Answer: $k = \frac{1}{6}$, so the probability density function is $f(x) = \frac{1}{6}$ for $x \in [1,7]$ and $f(x)=0$ otherwise. Explain
This is a question about probability density functions. For a function to be a probability density function, the total area under its graph over the given interval must be equal to 1. . The solving step is:

1. First, we need to know what makes a function a "probability density function." It's like saying, "if you look at all the chances of something happening over a certain range, all those chances should add up to 1 (or 100%)." For a flat function like $f(x)=k$, this means the area under its graph must be 1.
2. Our function is $f(x)=k$ over the interval $[1,7]$. If you imagine drawing this, it's just a flat line. This flat line makes a shape like a rectangle when you look at it from $x=1$ to $x=7$.
3. The width of this rectangle is the length of the interval, which is $7 - 1 = 6$.
4. The height of this rectangle is $k$.
5. To find the area of a rectangle, we multiply its width by its height. So, the area here is $6 \times k$.
6. For $f(x)=k$ to be a probability density function, this area *must* be equal to 1. So we write: $6 \times k = 1$.
7. To find out what $k$ is, we just need to divide 1 by 6. So, $k = \frac{1}{6}$.
8. That means our probability density function is $f(x) = \frac{1}{6}$ when $x$ is between 1 and 7 (including 1 and 7), and it's 0 everywhere else.

Alternative answer

Answer:
k = 1/6
The probability density function is f(x) = 1/6 for 1 <= x <= 7, and f(x) = 0 otherwise. Explain
This is a question about probability density functions (PDFs) . The solving step is:

First, I know that for something to be a probability density function, the total probability over its whole interval has to add up to 1. Think of it like all the pieces of a pie needing to make one whole pie!
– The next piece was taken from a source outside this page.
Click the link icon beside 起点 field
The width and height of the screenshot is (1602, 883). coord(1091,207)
Our function is super simple: `f(x) = k`. This just means the "height" of our probability is always `k`, no matter what `x` is. The interval is from 1 to 7.

If you were to draw this, it would be a flat line at height `k` from `x=1` to `x=7`. The "area" under this line is what needs to add up to 1. Since it's a flat line, the shape under it is a rectangle!
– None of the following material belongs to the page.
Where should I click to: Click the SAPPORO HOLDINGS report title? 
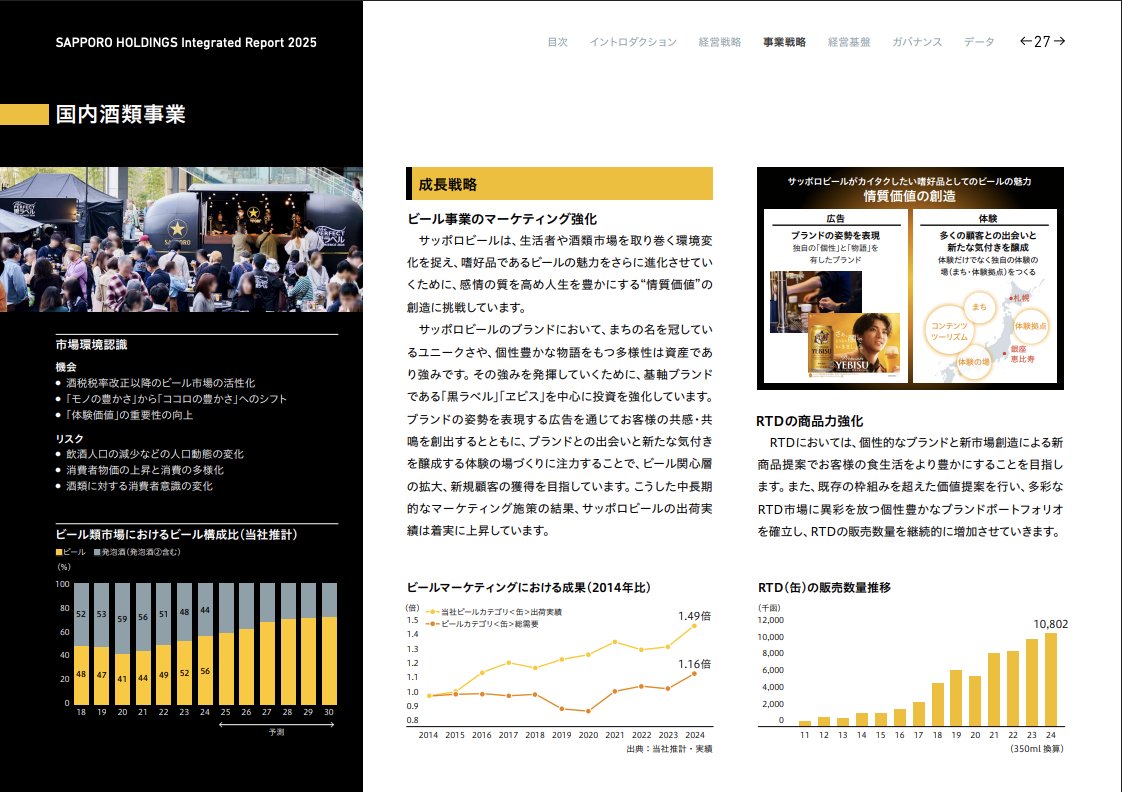tap(186, 43)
1. **Find the width of the rectangle:** The interval goes from 1 to 7. So, the width is `7 - 1 = 6`.
2. **The height of the rectangle:** That's just our `k`.
3. **The area of a rectangle:** We know it's `width × height`. So, our area is `6 × k`.
4. **Set the area equal to 1:** Because it's a probability density function, the total area (total probability) must be 1. So, `6 × k = 1`.
5. **Solve for k:** To find `k`, we just divide 1 by 6. So, `k = 1/6`.

Finally, we write out the full function with our `k` value. So, `f(x) = 1/6` when `x` is between 1 and 7, and it's 0 everywhere else (because there's no probability outside that interval).

Alternative answer

Answer: $k = \frac{1}{6}$, $f(x) = \frac{1}{6}$ for $x \in [1, 7]$ and $f(x) = 0$ otherwise. Explain
This is a question about probability density functions (PDFs) . The solving step is:

Hi! I'm Sam Miller. This problem is about something called a 'probability density function.' It sounds fancy, but it just means that if you draw the graph of this function, the area under the graph over the given interval has to be exactly 1.
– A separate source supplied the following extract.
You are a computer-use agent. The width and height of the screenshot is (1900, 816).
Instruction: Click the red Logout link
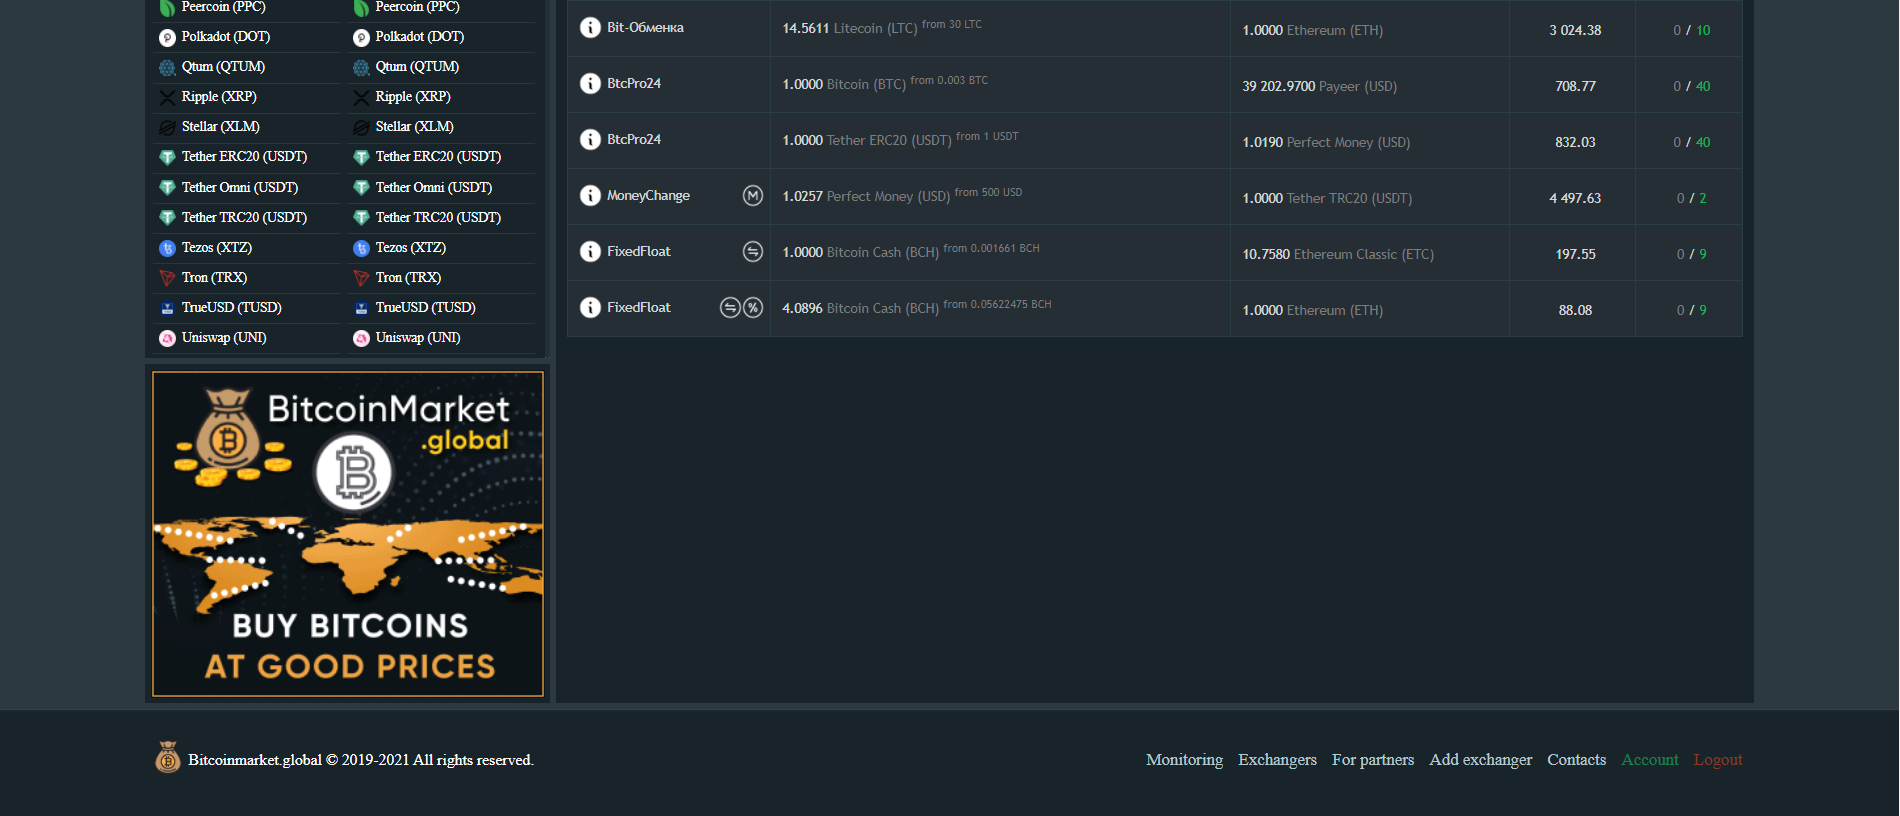1717,760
1. **Understand the function and interval:** Our function is $f(x) = k$, which is just a flat line (a constant value), and the interval is from $x=1$ to $x=7$.
2. **Visualize as an area:** If you draw $f(x) = k$ from $x=1$ to $x=7$, it makes a rectangle!
* The **width** of this rectangle is the length of the interval, which is $7 - 1 = 6$.
* The **height** of this rectangle is $k$.
3. **Set up the area equation:** For this to be a probability density function, the total area of this rectangle must be 1. The area of a rectangle is width multiplied by height.
* So, we write the equation: $6 \times k = 1$.
4. **Solve for k:** To find $k$, we just divide both sides of the equation by 6.
* $k = \frac{1}{6}$.
5. **Write the function:** Now that we found $k$, we can write the complete probability density function.
* $f(x) = \frac{1}{6}$ for $1 \le x \le 7$. (It's also understood to be 0 for any $x$ values outside this interval.)